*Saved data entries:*
• • • • •
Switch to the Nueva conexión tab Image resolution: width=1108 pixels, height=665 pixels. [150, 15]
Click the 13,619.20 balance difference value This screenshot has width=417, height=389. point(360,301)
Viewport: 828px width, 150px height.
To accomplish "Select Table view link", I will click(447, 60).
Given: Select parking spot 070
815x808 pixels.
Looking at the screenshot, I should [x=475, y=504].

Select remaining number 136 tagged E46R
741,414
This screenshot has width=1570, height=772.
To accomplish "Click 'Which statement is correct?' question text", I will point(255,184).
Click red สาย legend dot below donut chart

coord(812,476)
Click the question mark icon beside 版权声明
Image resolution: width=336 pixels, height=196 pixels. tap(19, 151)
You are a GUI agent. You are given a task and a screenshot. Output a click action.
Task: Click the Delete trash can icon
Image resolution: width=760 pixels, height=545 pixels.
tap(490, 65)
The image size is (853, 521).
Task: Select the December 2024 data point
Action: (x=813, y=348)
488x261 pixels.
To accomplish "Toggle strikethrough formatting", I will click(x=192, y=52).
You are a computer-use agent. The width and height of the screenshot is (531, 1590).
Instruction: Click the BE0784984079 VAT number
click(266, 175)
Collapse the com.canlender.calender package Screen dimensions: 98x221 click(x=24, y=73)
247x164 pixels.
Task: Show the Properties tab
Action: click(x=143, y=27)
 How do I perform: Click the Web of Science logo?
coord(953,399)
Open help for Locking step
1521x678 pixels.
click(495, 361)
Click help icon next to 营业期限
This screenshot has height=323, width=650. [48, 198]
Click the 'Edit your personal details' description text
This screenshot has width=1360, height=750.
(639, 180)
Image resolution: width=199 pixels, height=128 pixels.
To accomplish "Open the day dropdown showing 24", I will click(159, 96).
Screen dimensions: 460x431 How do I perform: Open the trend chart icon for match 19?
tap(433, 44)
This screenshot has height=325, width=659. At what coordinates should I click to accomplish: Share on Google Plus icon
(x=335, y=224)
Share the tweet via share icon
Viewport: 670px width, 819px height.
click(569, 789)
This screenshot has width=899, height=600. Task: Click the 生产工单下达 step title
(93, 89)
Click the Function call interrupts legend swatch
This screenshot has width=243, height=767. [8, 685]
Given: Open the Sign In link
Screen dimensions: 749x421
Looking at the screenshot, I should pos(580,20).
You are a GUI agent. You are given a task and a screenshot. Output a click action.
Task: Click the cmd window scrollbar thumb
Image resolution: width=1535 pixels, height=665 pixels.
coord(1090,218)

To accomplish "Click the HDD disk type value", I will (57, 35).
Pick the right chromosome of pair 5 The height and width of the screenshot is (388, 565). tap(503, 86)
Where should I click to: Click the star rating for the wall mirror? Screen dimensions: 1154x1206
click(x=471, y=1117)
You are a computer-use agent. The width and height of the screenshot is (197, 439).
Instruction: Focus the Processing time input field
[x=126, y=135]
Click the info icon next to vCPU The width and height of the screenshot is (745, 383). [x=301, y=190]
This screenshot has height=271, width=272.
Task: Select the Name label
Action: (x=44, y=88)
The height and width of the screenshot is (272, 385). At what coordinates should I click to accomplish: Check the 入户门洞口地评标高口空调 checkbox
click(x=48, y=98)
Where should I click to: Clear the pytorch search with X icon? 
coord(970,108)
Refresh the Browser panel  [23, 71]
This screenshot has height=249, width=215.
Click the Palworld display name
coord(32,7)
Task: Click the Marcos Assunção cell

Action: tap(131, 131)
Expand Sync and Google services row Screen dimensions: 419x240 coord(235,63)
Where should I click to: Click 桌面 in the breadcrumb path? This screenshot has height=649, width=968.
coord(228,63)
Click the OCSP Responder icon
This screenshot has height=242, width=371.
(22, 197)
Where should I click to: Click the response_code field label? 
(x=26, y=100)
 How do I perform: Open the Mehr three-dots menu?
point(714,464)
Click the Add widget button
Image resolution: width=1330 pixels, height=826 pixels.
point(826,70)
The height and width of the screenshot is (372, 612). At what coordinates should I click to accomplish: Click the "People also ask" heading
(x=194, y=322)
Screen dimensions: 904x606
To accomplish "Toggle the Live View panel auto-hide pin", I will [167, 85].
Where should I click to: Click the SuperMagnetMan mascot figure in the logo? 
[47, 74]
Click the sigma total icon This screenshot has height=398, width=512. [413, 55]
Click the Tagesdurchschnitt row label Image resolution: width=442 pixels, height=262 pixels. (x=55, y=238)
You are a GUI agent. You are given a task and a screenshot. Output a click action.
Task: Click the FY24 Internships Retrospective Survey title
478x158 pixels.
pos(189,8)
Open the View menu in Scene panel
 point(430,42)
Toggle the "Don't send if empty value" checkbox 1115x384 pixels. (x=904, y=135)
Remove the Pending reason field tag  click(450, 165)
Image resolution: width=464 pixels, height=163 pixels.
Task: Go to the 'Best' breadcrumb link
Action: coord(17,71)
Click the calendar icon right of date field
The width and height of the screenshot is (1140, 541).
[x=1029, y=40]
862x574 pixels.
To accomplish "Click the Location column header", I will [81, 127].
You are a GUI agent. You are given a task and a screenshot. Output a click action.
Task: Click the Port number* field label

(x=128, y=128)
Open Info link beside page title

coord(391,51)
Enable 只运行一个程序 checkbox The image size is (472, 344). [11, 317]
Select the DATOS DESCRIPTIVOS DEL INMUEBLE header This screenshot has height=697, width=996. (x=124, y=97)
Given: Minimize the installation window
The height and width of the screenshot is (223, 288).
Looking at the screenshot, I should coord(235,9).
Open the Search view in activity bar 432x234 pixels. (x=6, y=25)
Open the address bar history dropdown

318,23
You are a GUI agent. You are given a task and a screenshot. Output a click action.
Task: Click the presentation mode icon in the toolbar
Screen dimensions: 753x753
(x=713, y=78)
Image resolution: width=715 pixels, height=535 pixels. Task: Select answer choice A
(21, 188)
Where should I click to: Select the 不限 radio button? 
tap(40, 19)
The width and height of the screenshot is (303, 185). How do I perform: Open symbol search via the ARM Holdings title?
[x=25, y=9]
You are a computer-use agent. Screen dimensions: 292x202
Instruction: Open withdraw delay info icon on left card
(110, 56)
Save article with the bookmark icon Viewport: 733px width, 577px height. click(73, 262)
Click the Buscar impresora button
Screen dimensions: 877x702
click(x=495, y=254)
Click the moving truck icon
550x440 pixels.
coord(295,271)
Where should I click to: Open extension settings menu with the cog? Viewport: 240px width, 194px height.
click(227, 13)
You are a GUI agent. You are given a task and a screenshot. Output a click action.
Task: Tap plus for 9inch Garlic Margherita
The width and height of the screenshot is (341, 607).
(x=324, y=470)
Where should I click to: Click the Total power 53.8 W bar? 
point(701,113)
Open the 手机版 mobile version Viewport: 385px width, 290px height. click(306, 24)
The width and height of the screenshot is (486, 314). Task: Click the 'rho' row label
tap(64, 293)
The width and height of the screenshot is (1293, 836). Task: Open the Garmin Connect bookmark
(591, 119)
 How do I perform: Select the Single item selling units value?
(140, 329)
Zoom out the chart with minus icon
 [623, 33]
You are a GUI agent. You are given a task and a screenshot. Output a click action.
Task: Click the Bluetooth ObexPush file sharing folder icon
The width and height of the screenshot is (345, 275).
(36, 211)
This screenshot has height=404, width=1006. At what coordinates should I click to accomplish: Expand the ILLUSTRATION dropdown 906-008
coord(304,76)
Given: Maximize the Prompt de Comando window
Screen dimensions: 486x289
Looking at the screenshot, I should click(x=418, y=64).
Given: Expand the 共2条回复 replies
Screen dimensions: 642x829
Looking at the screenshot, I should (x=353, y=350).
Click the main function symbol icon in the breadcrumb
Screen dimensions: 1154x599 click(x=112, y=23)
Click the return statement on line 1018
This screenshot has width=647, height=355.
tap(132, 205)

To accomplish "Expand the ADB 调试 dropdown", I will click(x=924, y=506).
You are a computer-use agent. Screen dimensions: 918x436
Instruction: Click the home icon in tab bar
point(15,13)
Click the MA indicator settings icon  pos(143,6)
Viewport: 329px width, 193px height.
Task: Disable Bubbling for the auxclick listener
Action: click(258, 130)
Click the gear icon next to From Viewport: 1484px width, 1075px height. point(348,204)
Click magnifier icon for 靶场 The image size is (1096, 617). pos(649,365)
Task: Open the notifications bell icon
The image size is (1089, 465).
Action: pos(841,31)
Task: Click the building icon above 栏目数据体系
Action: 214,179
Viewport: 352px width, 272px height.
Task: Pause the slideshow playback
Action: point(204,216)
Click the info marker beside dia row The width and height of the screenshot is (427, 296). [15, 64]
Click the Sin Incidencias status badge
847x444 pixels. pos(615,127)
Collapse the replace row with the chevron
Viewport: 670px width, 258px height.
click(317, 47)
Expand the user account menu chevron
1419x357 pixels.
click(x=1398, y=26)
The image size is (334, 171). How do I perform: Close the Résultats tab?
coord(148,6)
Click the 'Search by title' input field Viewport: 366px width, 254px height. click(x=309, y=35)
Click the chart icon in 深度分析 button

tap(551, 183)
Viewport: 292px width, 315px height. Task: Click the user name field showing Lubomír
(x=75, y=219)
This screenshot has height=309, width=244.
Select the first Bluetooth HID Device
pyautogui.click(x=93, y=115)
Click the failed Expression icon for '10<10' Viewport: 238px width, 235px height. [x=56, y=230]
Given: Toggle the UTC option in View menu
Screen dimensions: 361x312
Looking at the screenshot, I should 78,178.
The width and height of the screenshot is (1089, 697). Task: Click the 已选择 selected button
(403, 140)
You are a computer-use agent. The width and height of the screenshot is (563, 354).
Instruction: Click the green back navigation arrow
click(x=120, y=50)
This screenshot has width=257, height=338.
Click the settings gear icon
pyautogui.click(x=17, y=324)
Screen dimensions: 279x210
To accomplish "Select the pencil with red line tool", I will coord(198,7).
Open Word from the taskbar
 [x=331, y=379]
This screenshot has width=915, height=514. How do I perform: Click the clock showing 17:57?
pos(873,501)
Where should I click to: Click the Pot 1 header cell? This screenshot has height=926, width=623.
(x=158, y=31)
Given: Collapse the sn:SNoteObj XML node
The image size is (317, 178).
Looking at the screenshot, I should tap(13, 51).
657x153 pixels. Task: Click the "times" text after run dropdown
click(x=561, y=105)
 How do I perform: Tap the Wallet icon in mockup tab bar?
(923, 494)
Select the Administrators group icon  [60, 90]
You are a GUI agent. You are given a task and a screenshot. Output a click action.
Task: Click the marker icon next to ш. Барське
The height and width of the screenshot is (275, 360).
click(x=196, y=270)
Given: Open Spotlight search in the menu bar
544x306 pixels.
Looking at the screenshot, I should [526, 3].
• • • • •
*What you are asked to do:* Return only the lines above that run from the opening line through the line containing "488x261 pixels.", exactly as written.

*Final answer:*
Switch to the Nueva conexión tab Image resolution: width=1108 pixels, height=665 pixels. [150, 15]
Click the 13,619.20 balance difference value This screenshot has width=417, height=389. point(360,301)
Viewport: 828px width, 150px height.
To accomplish "Select Table view link", I will click(447, 60).
Given: Select parking spot 070
815x808 pixels.
Looking at the screenshot, I should [x=475, y=504].

Select remaining number 136 tagged E46R
741,414
This screenshot has width=1570, height=772.
To accomplish "Click 'Which statement is correct?' question text", I will point(255,184).
Click red สาย legend dot below donut chart

coord(812,476)
Click the question mark icon beside 版权声明
Image resolution: width=336 pixels, height=196 pixels. tap(19, 151)
You are a GUI agent. You are given a task and a screenshot. Output a click action.
Task: Click the Delete trash can icon
Image resolution: width=760 pixels, height=545 pixels.
tap(490, 65)
The image size is (853, 521).
Task: Select the December 2024 data point
Action: (x=813, y=348)
488x261 pixels.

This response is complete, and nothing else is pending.